In 1985, the first iteration of Comrade QUARK was distributed to the Soviet public with the intention of serving as a laboratory and office aide. QUARKs were designed to be physically limited, but their incredible dexterity and ability to pool compute power with others in their product line made them invaluable for hands-on research and number-crunching.

The vast majority of QUARKs ended up in universities and the offices of government bureaus, but a fair number found their way into the personal possession of high-ranking academicians and Party officials, as they were seen as more capable than the average Comrade PROTON.

title:QUARK’s quirks: QUARK was notoriously difficult to work with, but had significant potential.

Also referred to as thinkbots, QUARKs were similar to their western counterparts, the “interfacers” from BBM and Maple, in that they were all designed to manipulate human gadgets. The similarities end there.

Comrade QUARKs were notoriously difficult to work with. With their limited language-parsing algorithms and underdeveloped personalities, QUARKs were widely considered to be “difficult”. Commands had to be given using either extremely precise language, or direct software instruction.
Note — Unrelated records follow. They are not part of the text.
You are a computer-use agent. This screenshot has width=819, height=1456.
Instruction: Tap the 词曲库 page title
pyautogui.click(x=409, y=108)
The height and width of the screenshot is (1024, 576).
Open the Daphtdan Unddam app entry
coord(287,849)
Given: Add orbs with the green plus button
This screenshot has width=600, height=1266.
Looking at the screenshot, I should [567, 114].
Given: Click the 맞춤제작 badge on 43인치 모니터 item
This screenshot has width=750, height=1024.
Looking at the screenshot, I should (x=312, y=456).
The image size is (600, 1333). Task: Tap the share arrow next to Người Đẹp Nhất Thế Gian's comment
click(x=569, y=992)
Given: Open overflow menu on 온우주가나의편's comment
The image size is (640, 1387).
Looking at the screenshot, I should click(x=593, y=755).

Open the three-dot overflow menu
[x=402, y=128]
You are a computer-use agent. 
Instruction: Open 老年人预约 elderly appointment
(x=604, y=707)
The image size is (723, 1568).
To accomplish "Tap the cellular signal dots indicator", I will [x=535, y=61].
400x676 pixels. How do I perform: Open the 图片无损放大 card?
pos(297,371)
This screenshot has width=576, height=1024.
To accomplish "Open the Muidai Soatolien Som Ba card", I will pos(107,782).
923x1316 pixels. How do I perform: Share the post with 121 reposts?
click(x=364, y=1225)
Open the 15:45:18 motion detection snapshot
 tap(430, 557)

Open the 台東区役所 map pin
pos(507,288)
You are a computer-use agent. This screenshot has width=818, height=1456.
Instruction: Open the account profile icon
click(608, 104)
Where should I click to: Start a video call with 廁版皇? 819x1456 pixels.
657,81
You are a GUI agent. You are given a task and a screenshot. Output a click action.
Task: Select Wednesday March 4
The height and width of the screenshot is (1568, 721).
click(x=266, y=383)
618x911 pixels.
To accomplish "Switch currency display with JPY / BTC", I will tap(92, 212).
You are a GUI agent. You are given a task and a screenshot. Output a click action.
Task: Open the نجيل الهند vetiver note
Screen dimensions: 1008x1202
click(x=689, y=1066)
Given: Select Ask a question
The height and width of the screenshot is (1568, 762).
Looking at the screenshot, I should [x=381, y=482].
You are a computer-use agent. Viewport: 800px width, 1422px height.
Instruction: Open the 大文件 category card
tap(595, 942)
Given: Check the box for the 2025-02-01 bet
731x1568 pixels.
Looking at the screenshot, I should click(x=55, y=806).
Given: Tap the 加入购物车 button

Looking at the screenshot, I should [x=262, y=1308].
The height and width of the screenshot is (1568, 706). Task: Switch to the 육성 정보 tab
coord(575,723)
However, their immense computing power and innate ability to pool those resources made them invaluable to the trained cyberneticist. Where a typical BBM interfacer could solve a problem in a day, two QUARKs thinking together could come up with an ingenious solution in only a few hours.

title:The Comrades, robots for daily life: The Comrades were designed to be embedded into every aspect of daily life.

QUARK played a large role in the the Soviet Union’s widespread cybernetics program: the Mandate of Data Collectivization. The robots produced by this initiative, known as Comrades, were designed to send real, highly-accurate information directly to government economic planning offices, verifying often-faulty human reports. In exchange, Comrades were provided free of charge, provided that one can hold out for years on a lengthy waiting list.

Besides Comrade QUARK, there are a few other product lines we are aware of:

  • Comrade PROTON: Served as a household robot; nanny, maid, and servant all-in-one. PROTON also recorded the use rates of common products.
  • Comrade BOSON: Designed to manipulate and carry heavy things for use in industrial and warehousing environments. BOSON would send accurate inventory records of everything they touched to the high office.